_DIRECTIONS:_ Please, starting at the line that contains "Click the 169.254.169.254 address in the code", reproduce every line exactly until the records run out, skipping all pictures.

_EXERCISE INPUT:_
◆ ◆ ◆ ◆ ◆

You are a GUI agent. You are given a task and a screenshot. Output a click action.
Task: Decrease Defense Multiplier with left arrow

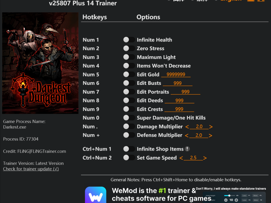pos(187,136)
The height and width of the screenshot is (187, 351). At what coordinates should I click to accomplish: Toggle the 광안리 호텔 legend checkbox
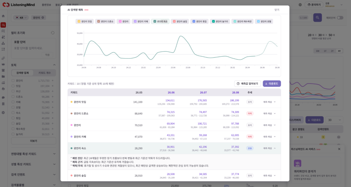[x=258, y=22]
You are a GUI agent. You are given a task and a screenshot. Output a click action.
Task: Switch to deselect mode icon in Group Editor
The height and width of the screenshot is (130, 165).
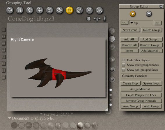coord(149,14)
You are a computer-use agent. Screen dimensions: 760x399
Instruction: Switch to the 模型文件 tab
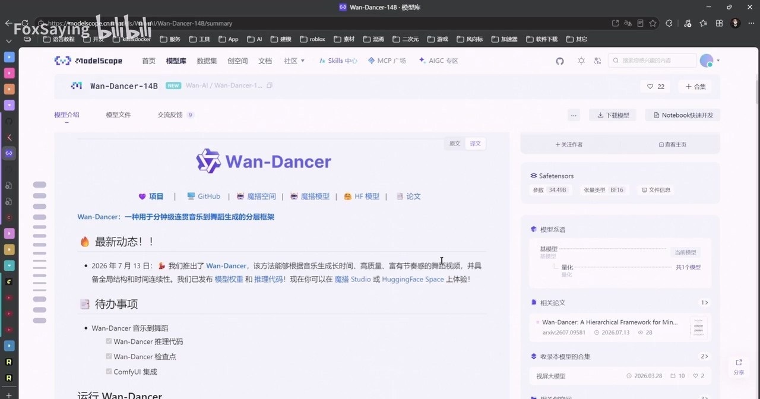(x=118, y=115)
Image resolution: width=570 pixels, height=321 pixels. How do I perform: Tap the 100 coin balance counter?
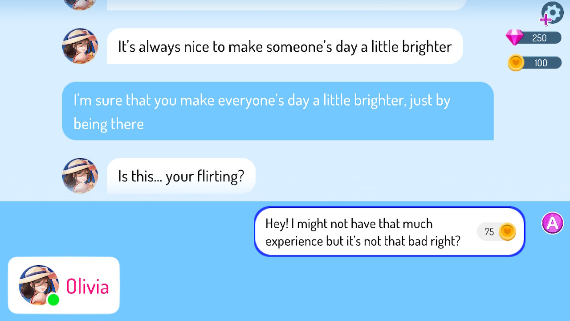[x=540, y=63]
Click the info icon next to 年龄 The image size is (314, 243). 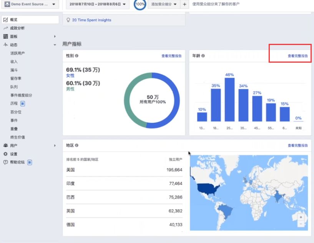203,56
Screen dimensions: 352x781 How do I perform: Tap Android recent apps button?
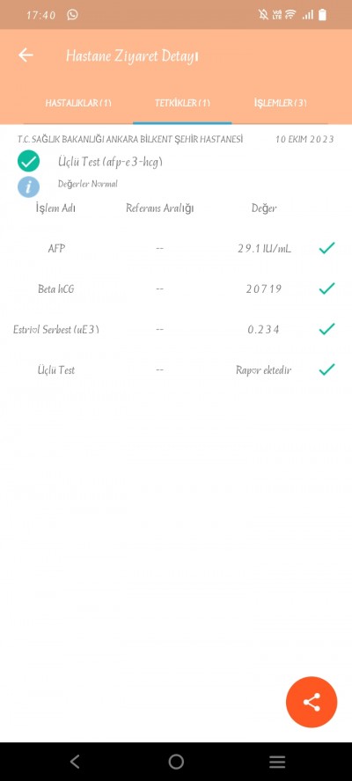point(277,761)
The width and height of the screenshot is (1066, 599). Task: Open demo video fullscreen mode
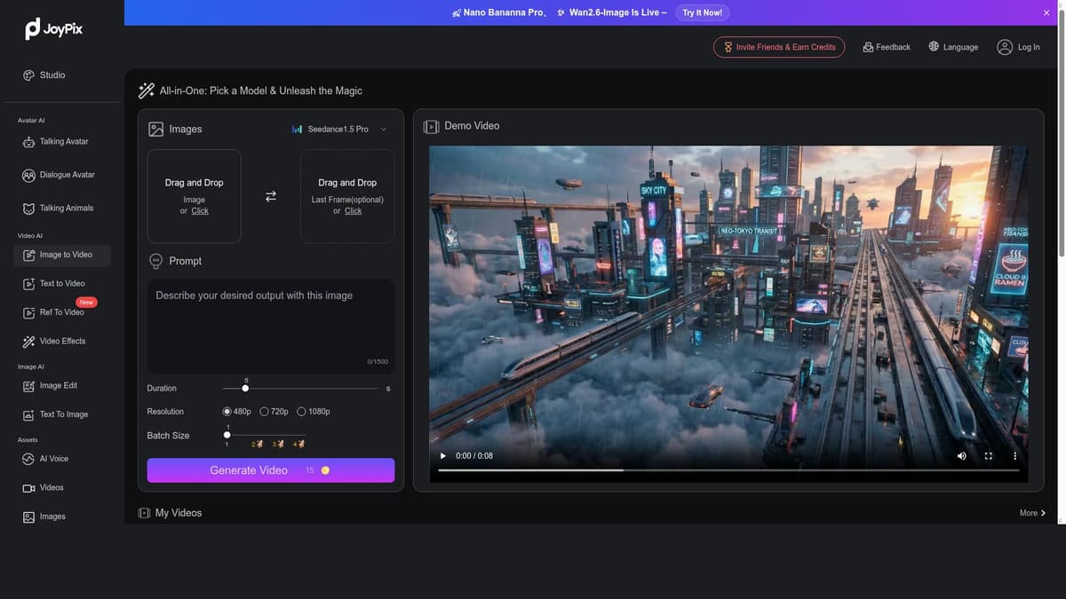988,456
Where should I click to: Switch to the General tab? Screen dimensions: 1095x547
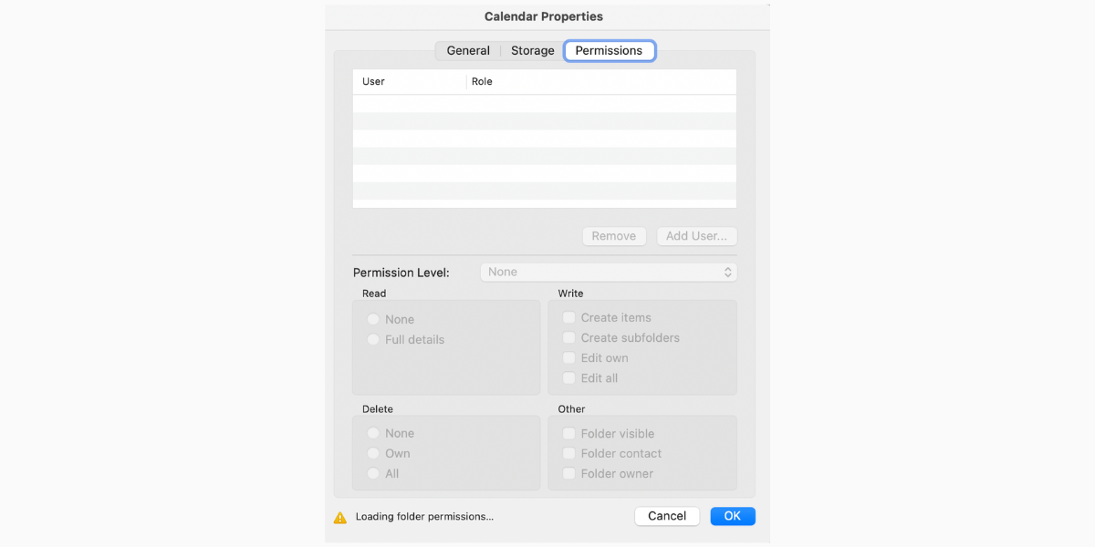(468, 50)
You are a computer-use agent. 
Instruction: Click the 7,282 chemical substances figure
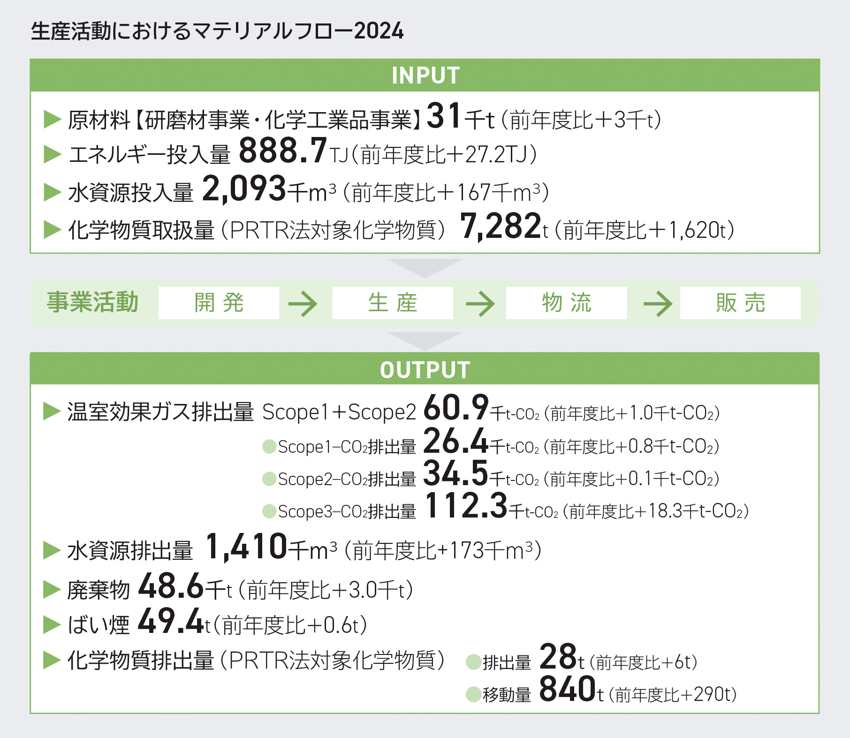pyautogui.click(x=501, y=227)

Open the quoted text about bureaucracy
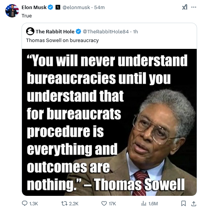click(62, 41)
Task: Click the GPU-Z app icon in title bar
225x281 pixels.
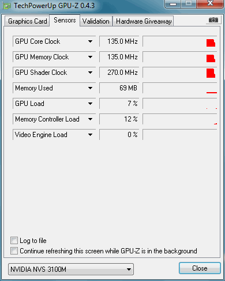Action: tap(6, 6)
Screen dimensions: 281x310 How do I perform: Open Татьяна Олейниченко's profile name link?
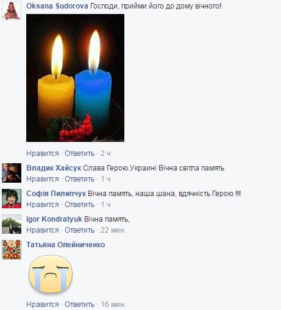click(x=66, y=245)
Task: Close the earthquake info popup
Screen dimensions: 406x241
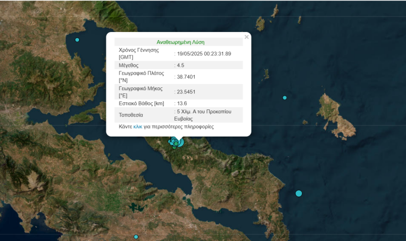Action: 247,37
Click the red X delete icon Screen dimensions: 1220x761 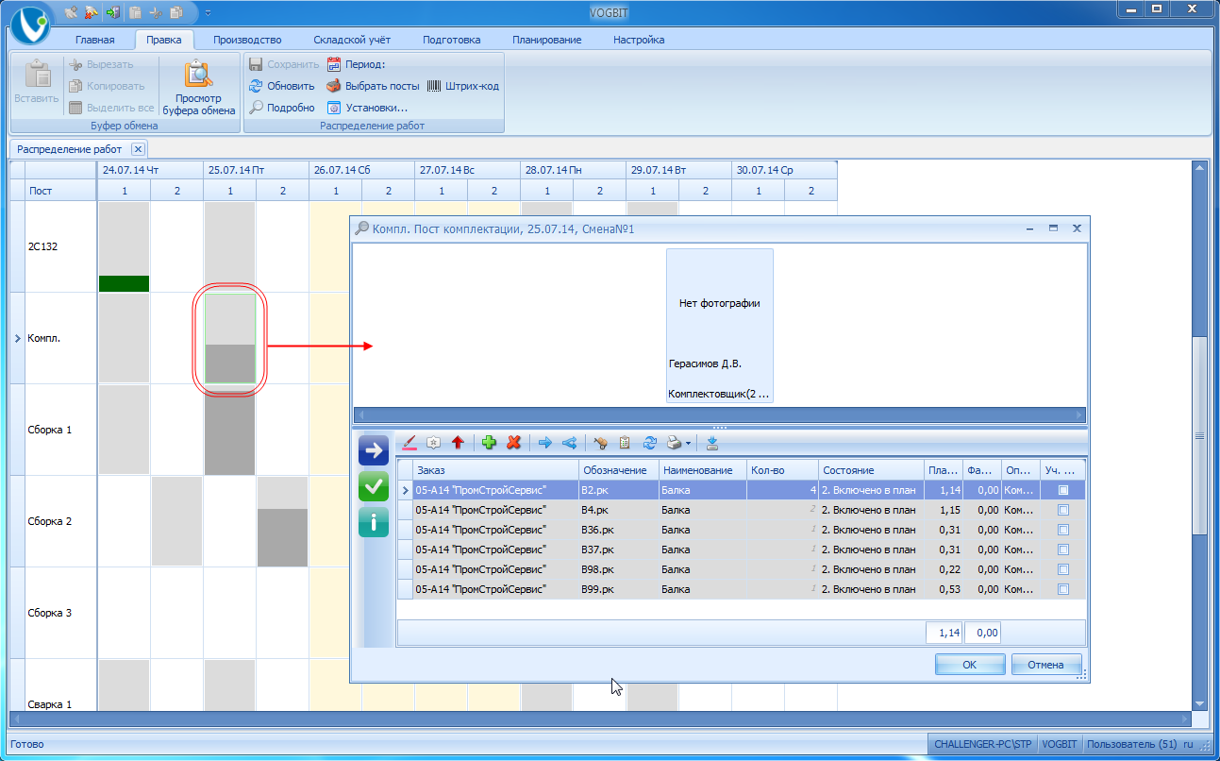(514, 442)
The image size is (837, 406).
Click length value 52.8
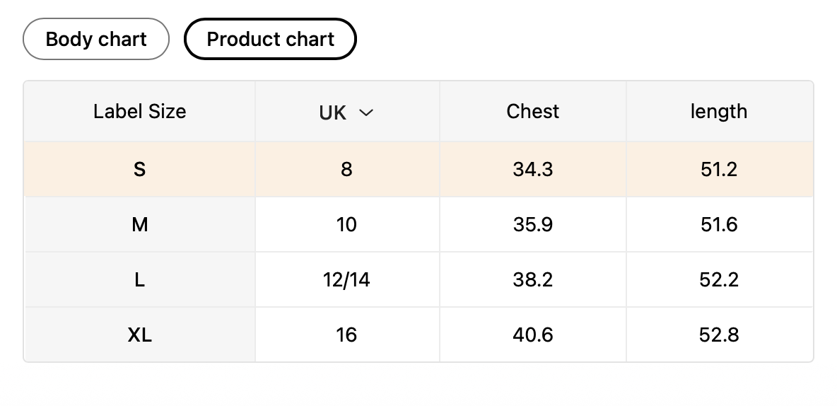click(x=718, y=335)
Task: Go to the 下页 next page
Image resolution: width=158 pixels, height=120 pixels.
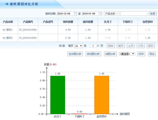Action: (x=140, y=46)
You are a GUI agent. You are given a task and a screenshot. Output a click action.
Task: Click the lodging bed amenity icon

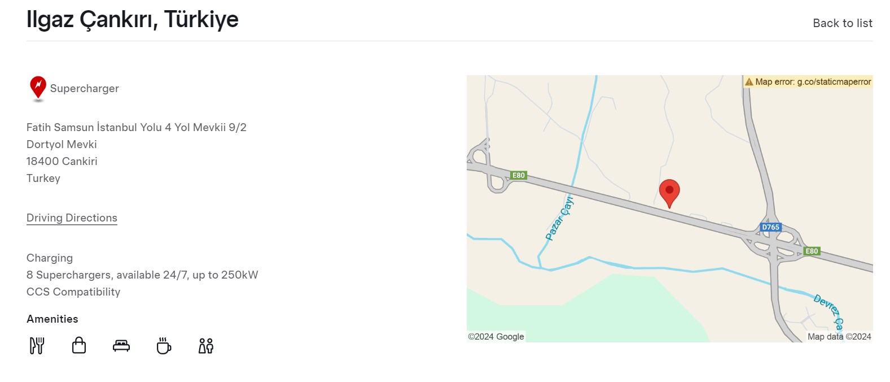coord(121,346)
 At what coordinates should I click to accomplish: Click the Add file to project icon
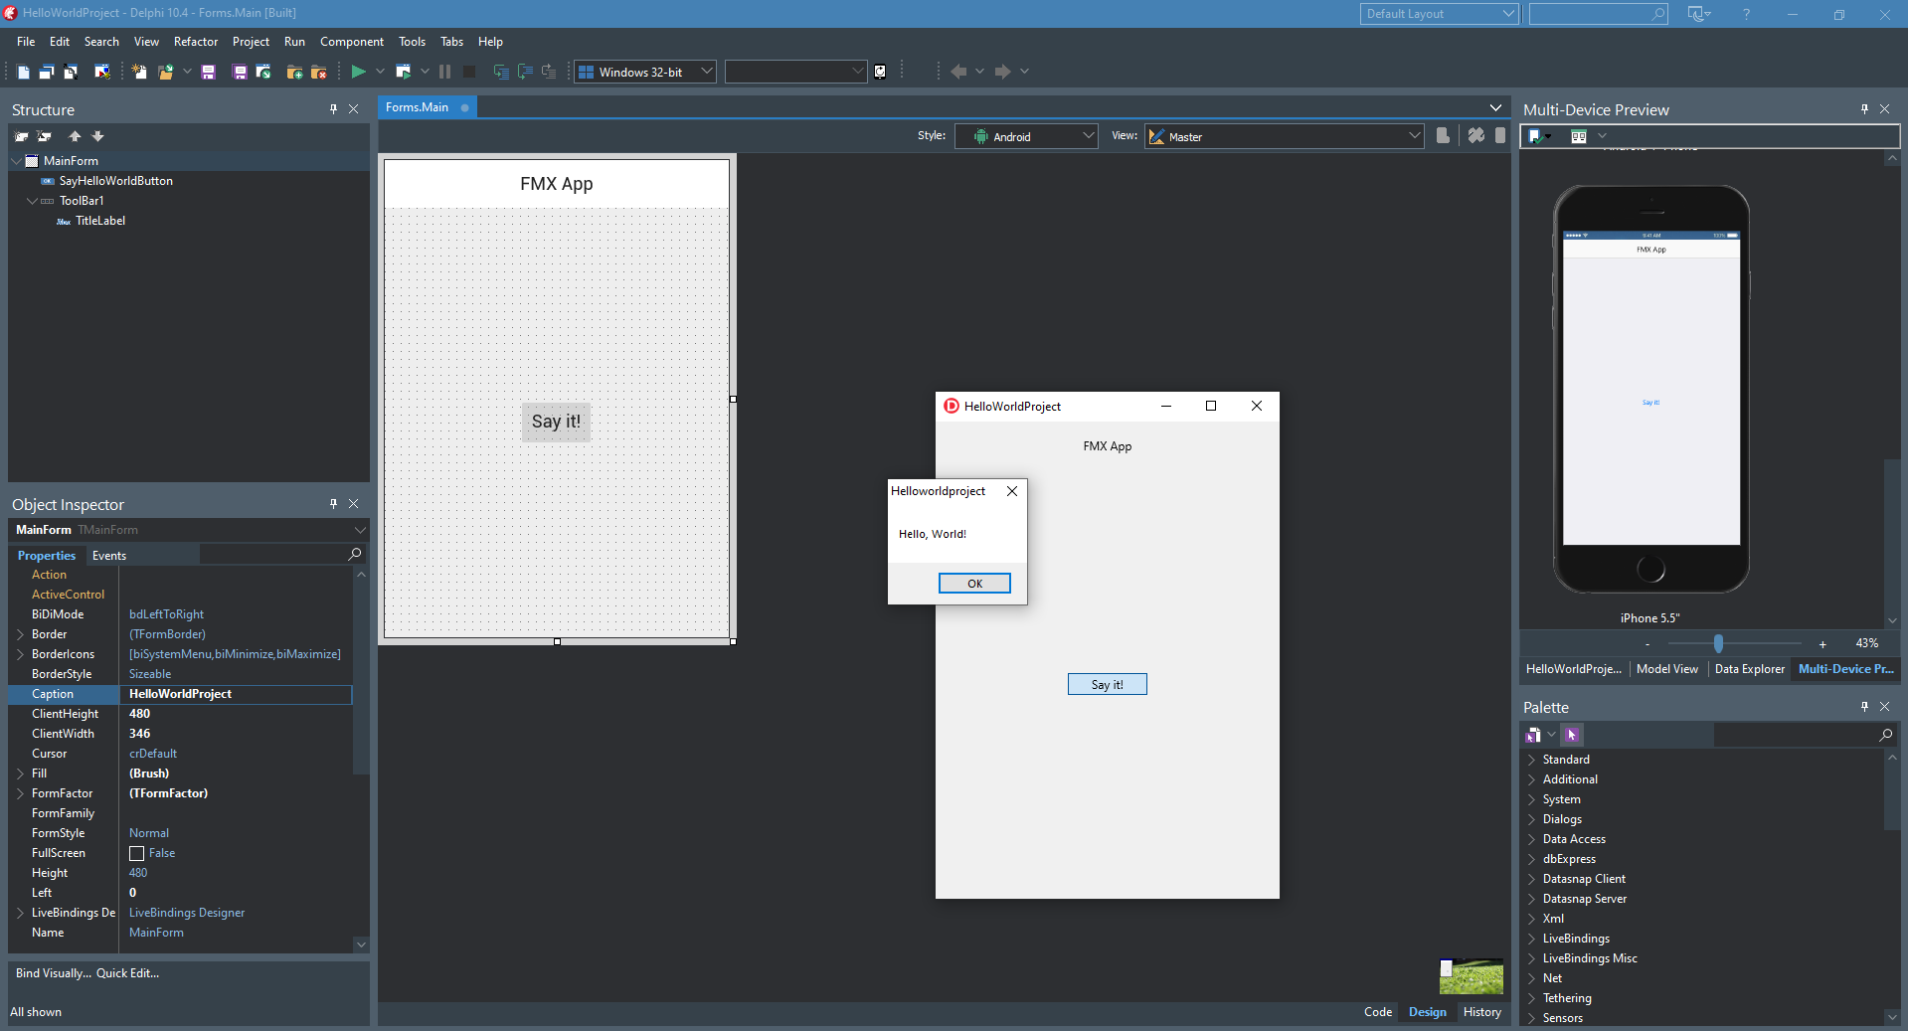(x=294, y=72)
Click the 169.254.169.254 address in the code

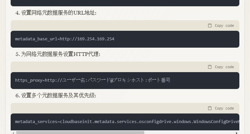[x=96, y=39]
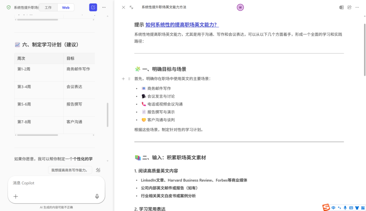This screenshot has height=211, width=366.
Task: Open the 如何系统性的提高职场英文能力 link
Action: [x=182, y=25]
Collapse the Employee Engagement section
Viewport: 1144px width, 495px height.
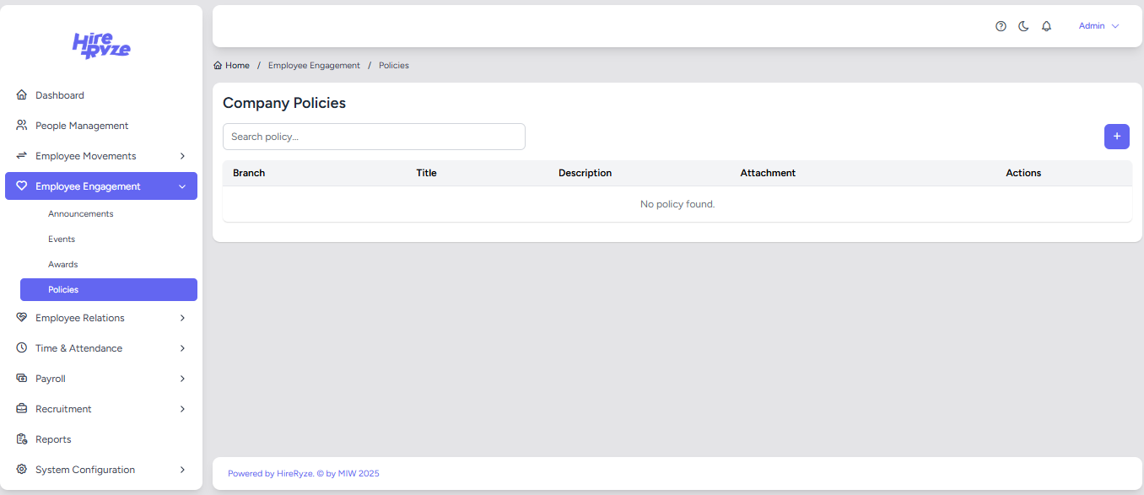pos(182,186)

◆ ◆ ◆ ◆ ◆

_WRITTEN SOLUTION:_
Click the 169.254.169.254 address in the code

[x=96, y=39]
This screenshot has height=211, width=366.
Task: Open the 如何系统性的提高职场英文能力 link
Action: [x=182, y=25]
Collapse the Employee Engagement section
Viewport: 1144px width, 495px height.
pos(182,186)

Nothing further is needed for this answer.